Podcast
Pieter Medendorp - Sensory Integration and Transformation in the brain
A conversation with Pieter Medendorp about sensory integration, perception, action, and how the brain transforms information into behavior without us noticing.

In this conversation
Pieter Medendorp talks about sensory integration and transformation in the brain: how perception and action are coupled, and why our senses shape behavior without us noticing.
Pieter turns a fundamental neuroscience topic into something practical. The way the brain integrates signals can affect therapy, diagnosis, design, and everyday experience.
Central question
How does the brain turn sensory information into coordinated action?
What we cover
- How sensorimotor neuroscience studies the relationship between brain and behavior.

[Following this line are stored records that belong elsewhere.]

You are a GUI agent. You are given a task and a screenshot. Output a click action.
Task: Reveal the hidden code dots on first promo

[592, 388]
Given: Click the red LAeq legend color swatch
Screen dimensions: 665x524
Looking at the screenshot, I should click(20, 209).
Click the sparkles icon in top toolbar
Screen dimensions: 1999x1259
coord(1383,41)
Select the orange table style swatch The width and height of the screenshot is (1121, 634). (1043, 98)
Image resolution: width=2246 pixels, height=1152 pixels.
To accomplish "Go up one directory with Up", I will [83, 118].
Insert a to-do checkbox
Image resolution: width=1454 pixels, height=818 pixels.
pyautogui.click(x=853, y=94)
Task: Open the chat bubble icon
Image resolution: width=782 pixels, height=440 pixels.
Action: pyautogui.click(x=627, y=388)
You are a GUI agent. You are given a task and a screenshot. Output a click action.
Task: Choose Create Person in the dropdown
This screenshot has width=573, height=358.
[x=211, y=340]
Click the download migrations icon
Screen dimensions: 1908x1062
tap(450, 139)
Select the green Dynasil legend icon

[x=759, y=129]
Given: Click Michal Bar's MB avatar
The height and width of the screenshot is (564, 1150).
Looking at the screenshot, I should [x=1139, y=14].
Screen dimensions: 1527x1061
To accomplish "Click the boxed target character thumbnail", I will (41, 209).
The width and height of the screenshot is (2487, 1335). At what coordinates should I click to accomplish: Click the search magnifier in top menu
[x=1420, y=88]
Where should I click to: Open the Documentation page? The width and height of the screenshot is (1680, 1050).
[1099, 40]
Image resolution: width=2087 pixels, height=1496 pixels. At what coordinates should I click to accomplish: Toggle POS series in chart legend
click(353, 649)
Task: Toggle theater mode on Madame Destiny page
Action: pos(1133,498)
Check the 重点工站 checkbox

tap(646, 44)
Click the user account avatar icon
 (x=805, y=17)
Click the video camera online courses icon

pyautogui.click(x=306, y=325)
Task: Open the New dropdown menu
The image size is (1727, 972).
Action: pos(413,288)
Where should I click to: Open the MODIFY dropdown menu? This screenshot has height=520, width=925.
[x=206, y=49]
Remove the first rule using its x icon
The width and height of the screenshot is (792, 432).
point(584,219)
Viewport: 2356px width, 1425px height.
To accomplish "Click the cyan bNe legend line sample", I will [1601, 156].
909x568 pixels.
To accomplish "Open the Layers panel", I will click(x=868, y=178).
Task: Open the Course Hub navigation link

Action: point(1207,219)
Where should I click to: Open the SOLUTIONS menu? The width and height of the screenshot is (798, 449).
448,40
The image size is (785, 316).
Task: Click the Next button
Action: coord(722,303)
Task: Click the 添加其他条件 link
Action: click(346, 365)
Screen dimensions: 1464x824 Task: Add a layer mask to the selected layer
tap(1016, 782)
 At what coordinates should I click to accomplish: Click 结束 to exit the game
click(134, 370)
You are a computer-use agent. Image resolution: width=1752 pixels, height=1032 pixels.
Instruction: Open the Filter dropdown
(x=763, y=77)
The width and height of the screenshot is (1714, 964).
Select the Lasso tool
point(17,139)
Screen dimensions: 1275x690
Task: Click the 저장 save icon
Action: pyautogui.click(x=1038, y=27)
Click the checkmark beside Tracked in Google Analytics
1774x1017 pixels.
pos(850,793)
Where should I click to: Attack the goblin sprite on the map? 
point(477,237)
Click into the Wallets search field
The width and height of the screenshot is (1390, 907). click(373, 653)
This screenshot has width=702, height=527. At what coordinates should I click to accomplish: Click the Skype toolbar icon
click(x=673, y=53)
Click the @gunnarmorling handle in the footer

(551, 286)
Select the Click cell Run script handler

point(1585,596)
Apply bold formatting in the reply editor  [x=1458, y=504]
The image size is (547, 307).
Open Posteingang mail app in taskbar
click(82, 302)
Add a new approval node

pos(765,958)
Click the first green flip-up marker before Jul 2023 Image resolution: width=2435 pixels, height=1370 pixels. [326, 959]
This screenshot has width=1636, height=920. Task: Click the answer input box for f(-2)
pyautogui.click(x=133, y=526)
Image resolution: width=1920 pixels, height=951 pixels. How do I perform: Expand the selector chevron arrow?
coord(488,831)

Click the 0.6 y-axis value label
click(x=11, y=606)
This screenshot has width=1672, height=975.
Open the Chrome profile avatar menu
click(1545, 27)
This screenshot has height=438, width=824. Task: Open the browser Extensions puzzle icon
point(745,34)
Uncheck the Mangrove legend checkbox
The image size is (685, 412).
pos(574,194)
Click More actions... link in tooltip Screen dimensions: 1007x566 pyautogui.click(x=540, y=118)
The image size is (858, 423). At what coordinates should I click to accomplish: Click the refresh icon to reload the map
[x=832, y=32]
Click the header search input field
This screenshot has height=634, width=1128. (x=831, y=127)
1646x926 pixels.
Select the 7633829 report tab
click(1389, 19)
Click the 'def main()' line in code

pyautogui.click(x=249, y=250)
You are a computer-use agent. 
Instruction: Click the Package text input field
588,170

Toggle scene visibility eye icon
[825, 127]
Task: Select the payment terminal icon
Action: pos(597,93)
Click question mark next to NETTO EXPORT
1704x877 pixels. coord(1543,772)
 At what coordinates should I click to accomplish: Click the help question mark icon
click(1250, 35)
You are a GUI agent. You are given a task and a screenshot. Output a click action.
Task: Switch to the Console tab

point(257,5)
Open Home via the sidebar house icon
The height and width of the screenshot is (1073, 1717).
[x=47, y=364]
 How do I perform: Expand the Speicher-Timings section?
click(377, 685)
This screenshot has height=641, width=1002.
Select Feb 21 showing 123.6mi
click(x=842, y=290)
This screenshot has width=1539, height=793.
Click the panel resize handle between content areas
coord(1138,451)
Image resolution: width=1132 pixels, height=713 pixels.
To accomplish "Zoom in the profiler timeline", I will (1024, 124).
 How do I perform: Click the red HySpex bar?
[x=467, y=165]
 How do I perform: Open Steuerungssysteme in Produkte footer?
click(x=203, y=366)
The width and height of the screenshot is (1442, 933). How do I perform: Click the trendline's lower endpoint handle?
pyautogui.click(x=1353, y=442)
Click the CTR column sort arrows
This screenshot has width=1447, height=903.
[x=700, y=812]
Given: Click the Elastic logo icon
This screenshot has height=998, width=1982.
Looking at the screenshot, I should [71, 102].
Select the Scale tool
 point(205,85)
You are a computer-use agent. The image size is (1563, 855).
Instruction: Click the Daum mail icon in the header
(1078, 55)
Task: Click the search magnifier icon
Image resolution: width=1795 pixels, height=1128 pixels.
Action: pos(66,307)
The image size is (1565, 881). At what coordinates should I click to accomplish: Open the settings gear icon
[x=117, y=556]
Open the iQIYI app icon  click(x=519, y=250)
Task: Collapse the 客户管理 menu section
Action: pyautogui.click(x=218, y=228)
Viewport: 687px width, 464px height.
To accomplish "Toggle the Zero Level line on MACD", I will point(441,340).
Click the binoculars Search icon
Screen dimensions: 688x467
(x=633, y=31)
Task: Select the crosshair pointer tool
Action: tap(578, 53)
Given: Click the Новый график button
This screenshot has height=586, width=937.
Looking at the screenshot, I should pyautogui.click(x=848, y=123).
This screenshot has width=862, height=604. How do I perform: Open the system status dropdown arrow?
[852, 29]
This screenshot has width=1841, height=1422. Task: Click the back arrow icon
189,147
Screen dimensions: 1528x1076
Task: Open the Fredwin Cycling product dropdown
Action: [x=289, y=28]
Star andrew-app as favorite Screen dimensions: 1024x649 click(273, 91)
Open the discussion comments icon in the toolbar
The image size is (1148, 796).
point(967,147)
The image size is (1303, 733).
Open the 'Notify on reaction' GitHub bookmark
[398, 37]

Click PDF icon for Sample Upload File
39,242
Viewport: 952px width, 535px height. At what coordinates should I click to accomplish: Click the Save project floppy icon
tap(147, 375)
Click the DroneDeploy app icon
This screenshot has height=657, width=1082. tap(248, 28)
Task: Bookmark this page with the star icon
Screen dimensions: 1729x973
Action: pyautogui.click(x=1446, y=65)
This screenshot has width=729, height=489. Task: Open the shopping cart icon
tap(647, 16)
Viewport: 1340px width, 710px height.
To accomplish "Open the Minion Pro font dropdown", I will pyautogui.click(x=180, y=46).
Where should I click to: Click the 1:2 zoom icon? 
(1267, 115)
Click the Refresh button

- Why perception and action are computationally coupled.
- How sensory illusions and transformations can inform therapy, diagnosis, and industry.
Guest background
Prof. Pieter Medendorp leads sensorimotor neuroscience work at the Donders Institute and studies the neuro-computational coupling between perception and action.
Things to listen for
- Why the brain has to transform sensory information before it can guide behavior.
- How everyday experience depends on processes we rarely notice.
- Where fundamental neuroscience can become relevant outside the lab.
From sensing to acting
Perception
The brain receives information from multiple senses, each with its own uncertainty and reference frame.
Action
The system has to integrate and transform that information into coordinated movement and behavior.